__PROBLEMS TO SOLVE__
(a) In the guitar forum excerpt below, copy out the passage that begins at the words "Now: Am I crazy" and stops after the words "using normal strings.".
(b) According to the guitar forum excerpt below, which pickup is installed in the 9-string?
(c) Decide whether each statement agrees with the guitar forum excerpt below. Answer yes or no for each, and quote the words from the excerpt that settle it.
(i) The 45DC sounds great in the 9-string.
(ii) The nut shared by the two guitars would be a locking nut.
(iii) The short-scale modification would place the nut at the 5th fret.

__SOURCE TEXT__
<<<<

If they followed standard dimensions, then any of the EMG-45 series pickups should fit the route perfectly. The 45DC is in my 9-string and sounds great.

Now: Am I crazy to be thinking about buying one of these (or the 7-string) and modifying it such that the nut is at the 2nd fret? I want a super short scale to tune up to A and bend using normal strings.


----------



## possumkiller (Oct 21, 2010)

I wanted to make 2 guitars with a single neck that share the same nut and strings. The strings would go from the FR of the first guitar over the neck and to the nut. Then as soon as they pass the nut they are now on the neck of the other guitar and continue on to the left handed FR on that guitar. The nut would not be locking. It would be for a left handed and a right handed guitarist to duel and fight for tremolo usage. I just dont know it would be tuned.

>>>>

__DATA__
<<<<

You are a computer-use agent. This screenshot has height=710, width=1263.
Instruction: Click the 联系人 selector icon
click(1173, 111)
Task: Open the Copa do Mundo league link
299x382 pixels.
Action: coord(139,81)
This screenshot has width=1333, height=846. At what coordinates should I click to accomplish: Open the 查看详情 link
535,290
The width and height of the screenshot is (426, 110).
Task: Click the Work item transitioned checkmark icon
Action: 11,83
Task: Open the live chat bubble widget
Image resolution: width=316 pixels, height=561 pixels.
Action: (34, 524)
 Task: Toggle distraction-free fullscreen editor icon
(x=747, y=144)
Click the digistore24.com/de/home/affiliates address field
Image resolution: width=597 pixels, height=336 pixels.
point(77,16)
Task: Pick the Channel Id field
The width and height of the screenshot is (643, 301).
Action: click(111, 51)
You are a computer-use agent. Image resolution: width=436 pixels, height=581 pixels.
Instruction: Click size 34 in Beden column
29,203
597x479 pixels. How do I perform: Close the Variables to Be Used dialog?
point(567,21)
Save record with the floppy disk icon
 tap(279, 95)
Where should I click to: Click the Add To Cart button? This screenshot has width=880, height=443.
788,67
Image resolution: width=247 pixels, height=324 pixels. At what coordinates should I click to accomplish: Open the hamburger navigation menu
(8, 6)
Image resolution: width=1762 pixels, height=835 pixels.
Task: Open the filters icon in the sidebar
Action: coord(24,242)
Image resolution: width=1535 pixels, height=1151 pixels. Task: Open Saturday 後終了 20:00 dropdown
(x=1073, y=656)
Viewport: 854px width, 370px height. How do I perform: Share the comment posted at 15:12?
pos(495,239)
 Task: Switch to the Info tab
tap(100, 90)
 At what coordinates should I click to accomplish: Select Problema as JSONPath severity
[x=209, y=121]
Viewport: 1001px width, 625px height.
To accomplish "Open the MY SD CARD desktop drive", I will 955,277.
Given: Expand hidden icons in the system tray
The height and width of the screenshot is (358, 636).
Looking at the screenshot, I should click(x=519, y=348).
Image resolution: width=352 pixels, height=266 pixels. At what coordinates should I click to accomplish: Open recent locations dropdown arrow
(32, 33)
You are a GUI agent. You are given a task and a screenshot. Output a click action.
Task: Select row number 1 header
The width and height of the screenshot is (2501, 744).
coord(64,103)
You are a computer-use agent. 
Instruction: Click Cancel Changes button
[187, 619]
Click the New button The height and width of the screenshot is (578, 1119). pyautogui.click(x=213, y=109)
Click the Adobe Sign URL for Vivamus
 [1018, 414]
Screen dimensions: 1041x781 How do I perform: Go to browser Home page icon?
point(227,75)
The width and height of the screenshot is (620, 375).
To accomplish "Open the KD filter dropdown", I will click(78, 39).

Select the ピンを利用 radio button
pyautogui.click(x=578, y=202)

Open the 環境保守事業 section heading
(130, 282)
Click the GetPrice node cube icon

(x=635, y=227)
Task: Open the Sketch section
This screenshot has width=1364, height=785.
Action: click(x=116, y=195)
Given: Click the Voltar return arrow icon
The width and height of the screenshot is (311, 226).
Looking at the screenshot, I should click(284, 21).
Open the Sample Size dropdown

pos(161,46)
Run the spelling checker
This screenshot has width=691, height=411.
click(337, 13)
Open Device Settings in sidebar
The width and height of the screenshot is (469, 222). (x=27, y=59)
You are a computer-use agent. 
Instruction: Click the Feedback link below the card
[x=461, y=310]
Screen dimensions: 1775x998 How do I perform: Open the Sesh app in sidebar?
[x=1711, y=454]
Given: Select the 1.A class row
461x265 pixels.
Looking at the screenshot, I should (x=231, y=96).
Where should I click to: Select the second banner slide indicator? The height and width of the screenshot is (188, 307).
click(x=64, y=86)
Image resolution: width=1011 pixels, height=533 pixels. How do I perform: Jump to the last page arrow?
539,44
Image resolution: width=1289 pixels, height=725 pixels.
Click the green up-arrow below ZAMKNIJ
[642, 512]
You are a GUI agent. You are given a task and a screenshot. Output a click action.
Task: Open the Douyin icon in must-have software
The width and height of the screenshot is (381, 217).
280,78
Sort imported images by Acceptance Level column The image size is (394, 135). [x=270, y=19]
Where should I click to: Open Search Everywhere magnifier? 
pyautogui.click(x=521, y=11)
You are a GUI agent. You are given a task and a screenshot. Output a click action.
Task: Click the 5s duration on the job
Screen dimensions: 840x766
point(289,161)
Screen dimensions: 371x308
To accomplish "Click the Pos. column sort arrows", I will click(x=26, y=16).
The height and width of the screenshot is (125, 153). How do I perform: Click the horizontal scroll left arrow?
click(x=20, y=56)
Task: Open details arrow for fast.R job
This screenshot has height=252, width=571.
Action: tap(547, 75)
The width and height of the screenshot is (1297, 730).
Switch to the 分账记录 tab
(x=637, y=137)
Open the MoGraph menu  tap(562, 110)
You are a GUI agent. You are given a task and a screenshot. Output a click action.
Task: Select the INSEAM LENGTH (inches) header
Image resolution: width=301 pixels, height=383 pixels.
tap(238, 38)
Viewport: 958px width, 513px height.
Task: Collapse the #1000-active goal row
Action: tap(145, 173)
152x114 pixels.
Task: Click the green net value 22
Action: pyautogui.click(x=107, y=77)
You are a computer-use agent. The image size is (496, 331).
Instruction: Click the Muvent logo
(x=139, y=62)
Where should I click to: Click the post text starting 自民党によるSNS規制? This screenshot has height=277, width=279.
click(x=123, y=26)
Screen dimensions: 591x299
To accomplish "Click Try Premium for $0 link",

>>>>

__COMPLETED EXERCISE__
(a)
Now: Am I crazy to be thinking about buying one of these (or the 7-string) and modifying it such that the nut is at the 2nd fret? I want a super short scale to tune up to A and bend using normal strings.

(b) The 45DC.

(c)
(i) Yes: "The 45DC is in my 9-string and sounds great."
(ii) No: "The nut would not be locking."
(iii) No: "modifying it such that the nut is at the 2nd fret"